▶ _Directions_: Please show each line of the material below that contains the string "series", treating uppercase and lowercase as different.

A run of records:
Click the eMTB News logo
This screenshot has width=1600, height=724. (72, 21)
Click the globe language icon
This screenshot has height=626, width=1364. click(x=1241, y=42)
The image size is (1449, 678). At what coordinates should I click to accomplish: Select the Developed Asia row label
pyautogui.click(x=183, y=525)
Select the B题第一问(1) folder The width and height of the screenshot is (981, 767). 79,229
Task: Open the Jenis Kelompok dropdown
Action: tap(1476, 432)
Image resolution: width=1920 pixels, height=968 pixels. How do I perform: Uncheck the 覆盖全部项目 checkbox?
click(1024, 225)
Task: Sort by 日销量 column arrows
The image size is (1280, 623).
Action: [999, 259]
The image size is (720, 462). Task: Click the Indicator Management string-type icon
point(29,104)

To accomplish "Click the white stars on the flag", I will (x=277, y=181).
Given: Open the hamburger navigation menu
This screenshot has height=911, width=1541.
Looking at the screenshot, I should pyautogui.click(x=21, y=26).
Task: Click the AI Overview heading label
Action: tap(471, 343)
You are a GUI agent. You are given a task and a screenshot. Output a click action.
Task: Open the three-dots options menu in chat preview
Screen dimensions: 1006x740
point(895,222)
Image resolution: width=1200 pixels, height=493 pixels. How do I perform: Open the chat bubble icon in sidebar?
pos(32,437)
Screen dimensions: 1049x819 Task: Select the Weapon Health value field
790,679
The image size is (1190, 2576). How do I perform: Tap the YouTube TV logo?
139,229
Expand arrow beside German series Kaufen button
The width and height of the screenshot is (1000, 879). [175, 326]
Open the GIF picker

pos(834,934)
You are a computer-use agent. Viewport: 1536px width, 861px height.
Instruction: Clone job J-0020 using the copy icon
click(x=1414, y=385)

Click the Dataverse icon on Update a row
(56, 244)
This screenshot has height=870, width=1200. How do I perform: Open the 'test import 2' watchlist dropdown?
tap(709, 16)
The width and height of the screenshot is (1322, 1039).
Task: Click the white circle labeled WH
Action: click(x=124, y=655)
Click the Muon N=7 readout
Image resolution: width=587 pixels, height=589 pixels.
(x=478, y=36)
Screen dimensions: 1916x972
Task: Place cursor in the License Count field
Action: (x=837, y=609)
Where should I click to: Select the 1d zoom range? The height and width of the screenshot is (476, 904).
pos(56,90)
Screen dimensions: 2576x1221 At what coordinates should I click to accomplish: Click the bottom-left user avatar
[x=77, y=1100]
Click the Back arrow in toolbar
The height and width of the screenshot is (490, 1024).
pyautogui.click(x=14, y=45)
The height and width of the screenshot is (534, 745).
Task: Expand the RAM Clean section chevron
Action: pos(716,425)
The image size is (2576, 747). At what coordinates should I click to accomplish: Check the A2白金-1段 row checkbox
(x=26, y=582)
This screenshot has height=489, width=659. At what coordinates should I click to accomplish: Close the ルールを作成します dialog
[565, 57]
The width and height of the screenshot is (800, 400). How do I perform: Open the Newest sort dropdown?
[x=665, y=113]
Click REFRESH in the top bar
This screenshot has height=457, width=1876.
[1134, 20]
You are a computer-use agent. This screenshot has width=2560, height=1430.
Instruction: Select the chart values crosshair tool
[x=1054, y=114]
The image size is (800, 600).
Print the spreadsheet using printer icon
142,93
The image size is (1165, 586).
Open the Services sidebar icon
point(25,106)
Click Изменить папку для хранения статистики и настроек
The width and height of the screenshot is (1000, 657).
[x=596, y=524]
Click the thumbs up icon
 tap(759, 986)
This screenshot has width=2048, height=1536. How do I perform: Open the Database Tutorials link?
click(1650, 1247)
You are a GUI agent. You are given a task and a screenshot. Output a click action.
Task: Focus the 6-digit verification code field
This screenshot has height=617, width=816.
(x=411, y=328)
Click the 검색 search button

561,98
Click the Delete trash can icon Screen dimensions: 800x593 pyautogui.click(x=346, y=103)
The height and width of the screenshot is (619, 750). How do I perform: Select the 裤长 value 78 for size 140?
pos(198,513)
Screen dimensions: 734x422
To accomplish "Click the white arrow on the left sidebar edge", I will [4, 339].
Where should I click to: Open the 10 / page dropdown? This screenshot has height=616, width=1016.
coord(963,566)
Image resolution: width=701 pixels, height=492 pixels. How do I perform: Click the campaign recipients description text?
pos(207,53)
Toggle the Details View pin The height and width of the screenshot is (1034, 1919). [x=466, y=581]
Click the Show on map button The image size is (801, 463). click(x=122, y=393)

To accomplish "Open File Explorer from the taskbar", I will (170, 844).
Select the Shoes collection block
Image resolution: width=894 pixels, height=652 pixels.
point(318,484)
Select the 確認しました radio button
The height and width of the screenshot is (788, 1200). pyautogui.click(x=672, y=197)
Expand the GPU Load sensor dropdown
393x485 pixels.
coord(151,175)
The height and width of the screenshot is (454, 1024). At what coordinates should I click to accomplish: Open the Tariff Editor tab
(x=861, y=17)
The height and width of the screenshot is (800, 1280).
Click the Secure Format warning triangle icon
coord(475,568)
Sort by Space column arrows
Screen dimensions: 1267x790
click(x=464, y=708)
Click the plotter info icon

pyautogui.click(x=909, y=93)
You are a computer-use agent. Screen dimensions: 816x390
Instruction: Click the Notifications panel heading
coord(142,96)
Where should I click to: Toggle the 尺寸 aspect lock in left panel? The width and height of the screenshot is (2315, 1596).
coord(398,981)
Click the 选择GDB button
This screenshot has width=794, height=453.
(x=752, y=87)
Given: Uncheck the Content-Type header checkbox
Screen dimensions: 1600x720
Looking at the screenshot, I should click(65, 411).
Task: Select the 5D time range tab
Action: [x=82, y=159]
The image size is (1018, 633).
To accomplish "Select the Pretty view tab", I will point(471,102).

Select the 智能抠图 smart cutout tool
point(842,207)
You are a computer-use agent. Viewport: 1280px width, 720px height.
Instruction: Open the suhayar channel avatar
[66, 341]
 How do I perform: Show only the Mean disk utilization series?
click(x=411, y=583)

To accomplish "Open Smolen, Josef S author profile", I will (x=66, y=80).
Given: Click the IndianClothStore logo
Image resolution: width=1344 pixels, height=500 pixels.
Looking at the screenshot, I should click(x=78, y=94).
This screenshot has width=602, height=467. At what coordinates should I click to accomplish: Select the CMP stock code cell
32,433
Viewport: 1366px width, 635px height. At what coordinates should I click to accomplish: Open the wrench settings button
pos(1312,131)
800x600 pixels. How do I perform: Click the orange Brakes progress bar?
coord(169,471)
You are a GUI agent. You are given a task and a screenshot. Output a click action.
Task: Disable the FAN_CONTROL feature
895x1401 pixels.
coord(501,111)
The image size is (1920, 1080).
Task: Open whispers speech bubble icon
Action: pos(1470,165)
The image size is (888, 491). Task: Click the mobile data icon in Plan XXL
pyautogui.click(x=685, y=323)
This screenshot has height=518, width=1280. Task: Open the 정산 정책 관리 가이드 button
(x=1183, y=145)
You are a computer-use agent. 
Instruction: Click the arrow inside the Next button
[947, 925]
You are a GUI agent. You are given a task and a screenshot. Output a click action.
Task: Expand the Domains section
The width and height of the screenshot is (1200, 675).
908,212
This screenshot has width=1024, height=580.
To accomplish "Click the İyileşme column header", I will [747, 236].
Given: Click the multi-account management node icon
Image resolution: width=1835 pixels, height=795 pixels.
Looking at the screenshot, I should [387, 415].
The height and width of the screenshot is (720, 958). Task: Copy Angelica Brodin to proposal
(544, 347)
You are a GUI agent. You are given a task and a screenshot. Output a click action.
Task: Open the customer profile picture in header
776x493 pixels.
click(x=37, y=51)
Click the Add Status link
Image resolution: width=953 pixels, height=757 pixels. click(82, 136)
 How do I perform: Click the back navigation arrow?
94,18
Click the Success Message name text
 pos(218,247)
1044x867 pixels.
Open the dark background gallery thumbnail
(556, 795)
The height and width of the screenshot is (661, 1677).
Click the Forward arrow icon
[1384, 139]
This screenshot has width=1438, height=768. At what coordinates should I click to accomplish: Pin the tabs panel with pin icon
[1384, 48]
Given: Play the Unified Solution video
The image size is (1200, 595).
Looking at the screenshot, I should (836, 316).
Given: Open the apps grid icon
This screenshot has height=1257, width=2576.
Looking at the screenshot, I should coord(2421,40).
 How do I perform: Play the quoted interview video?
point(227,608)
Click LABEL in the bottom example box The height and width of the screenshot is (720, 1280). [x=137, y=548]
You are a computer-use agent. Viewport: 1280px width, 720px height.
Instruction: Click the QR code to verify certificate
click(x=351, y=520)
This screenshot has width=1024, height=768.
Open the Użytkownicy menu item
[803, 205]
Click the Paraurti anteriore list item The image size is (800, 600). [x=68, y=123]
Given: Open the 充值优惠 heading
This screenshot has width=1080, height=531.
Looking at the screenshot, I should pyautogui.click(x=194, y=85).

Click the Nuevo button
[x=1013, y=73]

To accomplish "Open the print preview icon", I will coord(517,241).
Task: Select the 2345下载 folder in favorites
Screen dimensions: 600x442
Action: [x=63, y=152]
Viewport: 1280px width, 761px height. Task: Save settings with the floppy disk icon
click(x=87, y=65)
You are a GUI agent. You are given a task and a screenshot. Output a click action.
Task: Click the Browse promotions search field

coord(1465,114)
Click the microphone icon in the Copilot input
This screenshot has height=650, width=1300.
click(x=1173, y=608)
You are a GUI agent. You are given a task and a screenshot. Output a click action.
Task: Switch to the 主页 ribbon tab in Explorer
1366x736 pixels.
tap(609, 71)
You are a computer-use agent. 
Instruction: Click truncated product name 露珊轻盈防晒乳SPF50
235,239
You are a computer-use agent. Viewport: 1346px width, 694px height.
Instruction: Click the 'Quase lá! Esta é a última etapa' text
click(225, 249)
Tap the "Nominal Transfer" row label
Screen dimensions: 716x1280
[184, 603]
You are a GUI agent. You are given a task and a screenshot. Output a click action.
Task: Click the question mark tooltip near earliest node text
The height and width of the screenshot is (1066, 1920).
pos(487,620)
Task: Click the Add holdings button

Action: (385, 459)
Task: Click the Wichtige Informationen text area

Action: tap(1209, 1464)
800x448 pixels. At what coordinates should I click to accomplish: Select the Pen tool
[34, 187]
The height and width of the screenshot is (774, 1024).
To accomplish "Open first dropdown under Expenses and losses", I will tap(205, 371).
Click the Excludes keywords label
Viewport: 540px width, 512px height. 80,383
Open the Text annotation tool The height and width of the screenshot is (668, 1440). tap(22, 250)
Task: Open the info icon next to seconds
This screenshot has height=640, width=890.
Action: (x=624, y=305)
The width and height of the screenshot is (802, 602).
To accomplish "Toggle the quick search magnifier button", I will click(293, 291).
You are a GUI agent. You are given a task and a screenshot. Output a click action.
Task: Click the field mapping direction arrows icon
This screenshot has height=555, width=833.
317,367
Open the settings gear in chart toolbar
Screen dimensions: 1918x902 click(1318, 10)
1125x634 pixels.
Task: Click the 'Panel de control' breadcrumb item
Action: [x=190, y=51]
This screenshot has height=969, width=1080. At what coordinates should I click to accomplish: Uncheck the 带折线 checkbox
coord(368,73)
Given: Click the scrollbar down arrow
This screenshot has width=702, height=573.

▶ _In response_:
Expand arrow beside German series Kaufen button
 How do I perform: Show only the Mean disk utilization series?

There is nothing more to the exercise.